Pem was staring intently at the speaker, her black brows drawn together over eyes as speculatively blue as ever they had been in Toandoah’s laboratory when grasping, or trying to, grave problems of the air.

“Oh! I know. I know!” she cried suddenly, the blue breaking up in the firelight into a harlequin patchwork of merry gleams. “A henkyl! Why-y! it’s a joke. A joke that they’re forever chasing up and down, trying to get a laugh against somebody,–that absurd brigade!”

“Companionship with a Thunder Bird has sharpened your wits,” smiled the Guardian. “A practical joke it is, that most elusive thing to pull off whole, point and all, with the laugh entirely on one side! Well! we mustn’t give them any occasion to turn the chase against us, air their wit in our direction, by failing in our demonstration presently–the signaling practice to which we challenged them; eh, Tomoke?”
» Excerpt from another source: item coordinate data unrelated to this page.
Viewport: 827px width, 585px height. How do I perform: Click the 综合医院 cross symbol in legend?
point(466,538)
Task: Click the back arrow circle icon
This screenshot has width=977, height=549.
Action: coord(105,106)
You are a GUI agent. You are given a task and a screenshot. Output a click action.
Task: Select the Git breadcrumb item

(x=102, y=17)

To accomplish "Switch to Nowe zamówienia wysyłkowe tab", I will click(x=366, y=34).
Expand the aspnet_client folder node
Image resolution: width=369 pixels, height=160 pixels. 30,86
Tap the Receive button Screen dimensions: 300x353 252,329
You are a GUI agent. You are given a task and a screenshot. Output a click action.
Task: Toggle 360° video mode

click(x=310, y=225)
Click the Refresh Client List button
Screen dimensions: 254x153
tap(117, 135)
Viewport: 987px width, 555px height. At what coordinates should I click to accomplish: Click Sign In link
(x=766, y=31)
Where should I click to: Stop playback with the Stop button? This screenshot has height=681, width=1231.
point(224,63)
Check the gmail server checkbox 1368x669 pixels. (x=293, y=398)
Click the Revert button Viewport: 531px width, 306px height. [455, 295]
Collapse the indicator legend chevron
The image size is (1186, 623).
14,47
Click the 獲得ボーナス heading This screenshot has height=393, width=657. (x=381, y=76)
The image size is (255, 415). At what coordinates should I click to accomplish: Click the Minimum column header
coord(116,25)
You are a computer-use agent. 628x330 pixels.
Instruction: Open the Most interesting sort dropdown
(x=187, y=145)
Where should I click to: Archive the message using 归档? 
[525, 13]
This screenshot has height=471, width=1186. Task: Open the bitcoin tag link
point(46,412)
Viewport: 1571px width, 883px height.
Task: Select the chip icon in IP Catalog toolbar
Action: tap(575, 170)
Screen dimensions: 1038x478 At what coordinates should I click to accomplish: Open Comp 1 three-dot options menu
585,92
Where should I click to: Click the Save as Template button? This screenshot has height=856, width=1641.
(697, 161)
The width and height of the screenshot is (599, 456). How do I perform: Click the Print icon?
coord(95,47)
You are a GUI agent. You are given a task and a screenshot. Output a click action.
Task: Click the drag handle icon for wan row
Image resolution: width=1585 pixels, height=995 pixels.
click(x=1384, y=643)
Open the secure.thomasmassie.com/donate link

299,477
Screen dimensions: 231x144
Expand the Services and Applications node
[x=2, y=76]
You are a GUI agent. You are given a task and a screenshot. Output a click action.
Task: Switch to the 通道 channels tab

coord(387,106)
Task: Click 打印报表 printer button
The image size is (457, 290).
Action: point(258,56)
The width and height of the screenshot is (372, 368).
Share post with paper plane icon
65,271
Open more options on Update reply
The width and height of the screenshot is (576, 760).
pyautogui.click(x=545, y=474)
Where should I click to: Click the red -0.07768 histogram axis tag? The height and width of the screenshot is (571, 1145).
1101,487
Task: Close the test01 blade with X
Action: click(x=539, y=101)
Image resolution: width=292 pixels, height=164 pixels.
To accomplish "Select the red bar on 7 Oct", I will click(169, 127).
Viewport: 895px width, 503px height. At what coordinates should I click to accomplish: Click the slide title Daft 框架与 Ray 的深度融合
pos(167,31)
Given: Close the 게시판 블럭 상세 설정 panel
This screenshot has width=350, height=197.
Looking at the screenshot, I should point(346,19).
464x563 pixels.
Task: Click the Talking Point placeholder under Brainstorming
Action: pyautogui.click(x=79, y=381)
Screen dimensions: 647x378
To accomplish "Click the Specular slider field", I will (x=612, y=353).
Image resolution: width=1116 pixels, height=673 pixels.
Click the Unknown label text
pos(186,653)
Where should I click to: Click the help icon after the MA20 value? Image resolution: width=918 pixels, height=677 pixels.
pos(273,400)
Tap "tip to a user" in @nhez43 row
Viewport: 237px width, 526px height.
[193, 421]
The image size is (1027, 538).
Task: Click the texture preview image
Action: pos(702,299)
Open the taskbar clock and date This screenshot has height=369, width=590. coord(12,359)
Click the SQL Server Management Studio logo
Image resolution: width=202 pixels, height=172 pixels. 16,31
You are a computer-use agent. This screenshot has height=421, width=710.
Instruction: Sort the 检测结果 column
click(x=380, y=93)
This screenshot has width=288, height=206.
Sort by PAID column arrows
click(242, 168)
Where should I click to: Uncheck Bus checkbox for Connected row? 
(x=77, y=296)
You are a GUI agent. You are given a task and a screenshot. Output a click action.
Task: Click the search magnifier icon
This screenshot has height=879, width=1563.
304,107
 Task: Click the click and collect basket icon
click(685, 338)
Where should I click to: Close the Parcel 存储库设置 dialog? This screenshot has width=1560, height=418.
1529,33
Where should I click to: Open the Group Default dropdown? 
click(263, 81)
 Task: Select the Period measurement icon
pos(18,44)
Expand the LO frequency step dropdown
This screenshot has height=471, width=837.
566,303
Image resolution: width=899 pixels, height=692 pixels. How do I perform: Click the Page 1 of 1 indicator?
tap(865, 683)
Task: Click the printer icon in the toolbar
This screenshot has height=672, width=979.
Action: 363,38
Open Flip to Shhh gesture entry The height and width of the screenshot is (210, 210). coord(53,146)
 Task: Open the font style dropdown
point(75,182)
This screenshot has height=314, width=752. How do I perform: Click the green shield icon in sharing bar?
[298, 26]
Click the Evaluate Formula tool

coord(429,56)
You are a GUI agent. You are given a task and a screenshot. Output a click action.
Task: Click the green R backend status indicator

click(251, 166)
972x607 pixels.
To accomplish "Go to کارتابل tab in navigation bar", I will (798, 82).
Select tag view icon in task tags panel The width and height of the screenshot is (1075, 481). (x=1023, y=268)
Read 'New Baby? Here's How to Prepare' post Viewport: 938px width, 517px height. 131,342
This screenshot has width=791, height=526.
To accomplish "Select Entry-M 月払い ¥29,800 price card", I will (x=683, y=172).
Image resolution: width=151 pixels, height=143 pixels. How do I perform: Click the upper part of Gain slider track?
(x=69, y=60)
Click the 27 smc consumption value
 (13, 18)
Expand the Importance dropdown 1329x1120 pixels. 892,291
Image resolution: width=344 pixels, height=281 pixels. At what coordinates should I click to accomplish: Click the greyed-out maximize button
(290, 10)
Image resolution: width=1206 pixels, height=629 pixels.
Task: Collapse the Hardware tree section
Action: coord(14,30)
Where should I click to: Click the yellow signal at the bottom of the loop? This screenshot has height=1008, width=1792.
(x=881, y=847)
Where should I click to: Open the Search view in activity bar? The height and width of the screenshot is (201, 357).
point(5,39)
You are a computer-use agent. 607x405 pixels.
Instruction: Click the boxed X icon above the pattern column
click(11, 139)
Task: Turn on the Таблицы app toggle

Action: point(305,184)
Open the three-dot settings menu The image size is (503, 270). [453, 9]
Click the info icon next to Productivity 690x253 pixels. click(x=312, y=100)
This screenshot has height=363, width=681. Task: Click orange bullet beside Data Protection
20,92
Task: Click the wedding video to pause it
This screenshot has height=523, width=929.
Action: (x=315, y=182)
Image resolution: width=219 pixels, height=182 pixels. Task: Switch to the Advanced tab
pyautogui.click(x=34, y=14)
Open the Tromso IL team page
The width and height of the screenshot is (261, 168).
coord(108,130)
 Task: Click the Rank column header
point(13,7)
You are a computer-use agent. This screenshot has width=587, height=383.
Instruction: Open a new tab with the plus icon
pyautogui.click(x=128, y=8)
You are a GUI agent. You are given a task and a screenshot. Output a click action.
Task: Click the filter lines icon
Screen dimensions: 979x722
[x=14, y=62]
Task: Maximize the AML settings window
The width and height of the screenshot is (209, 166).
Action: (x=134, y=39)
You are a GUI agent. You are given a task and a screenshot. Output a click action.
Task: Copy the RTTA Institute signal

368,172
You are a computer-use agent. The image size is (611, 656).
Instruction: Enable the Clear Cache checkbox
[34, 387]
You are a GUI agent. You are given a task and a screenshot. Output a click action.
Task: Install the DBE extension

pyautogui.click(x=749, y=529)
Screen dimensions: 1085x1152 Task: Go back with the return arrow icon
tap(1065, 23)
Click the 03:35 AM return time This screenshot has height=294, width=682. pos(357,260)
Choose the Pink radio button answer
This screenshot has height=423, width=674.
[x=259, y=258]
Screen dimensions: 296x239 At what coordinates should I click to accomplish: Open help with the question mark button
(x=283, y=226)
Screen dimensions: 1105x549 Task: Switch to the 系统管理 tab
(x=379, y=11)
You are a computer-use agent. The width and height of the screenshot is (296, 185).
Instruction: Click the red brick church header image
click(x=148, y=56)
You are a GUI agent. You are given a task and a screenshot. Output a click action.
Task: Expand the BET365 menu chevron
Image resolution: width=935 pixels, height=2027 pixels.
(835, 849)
“No, indeed!” A sixteen-year-old girl, gray-eyed, vibrant with energy, mobile as the Lightning, the mettlesome Lightning, from which she took her Camp Fire name, spoke up spiritedly. “We’re going to flash a message right across the valley, over to old Round-top, that sleepy, dark mountain, a couple of miles away, just as soon as the daylight is all faded out,” she explained.

“Oh, ho! That’s what the Guardian meant when she spoke of showing us something–a display–with red fire, eh?” gasped Pemrose. “How are you going to signal–with what code?”

“Morse code–and a good, fat two-foot pine-knot, oozing with resin!” smiled the Lightning, vivid with inspiration. “How–how about sending over this message: ‘Two strange girls in camp; you ought to meet them’?”

“Lovely! That will hit the mark!” came the appreciative chorus, to the song of logs. “Then–then you’ll see old Round-top wake up, quick’s a wink and ‘come across’ with an invitation–an invitation to that banner picnic the day after to-morrow!”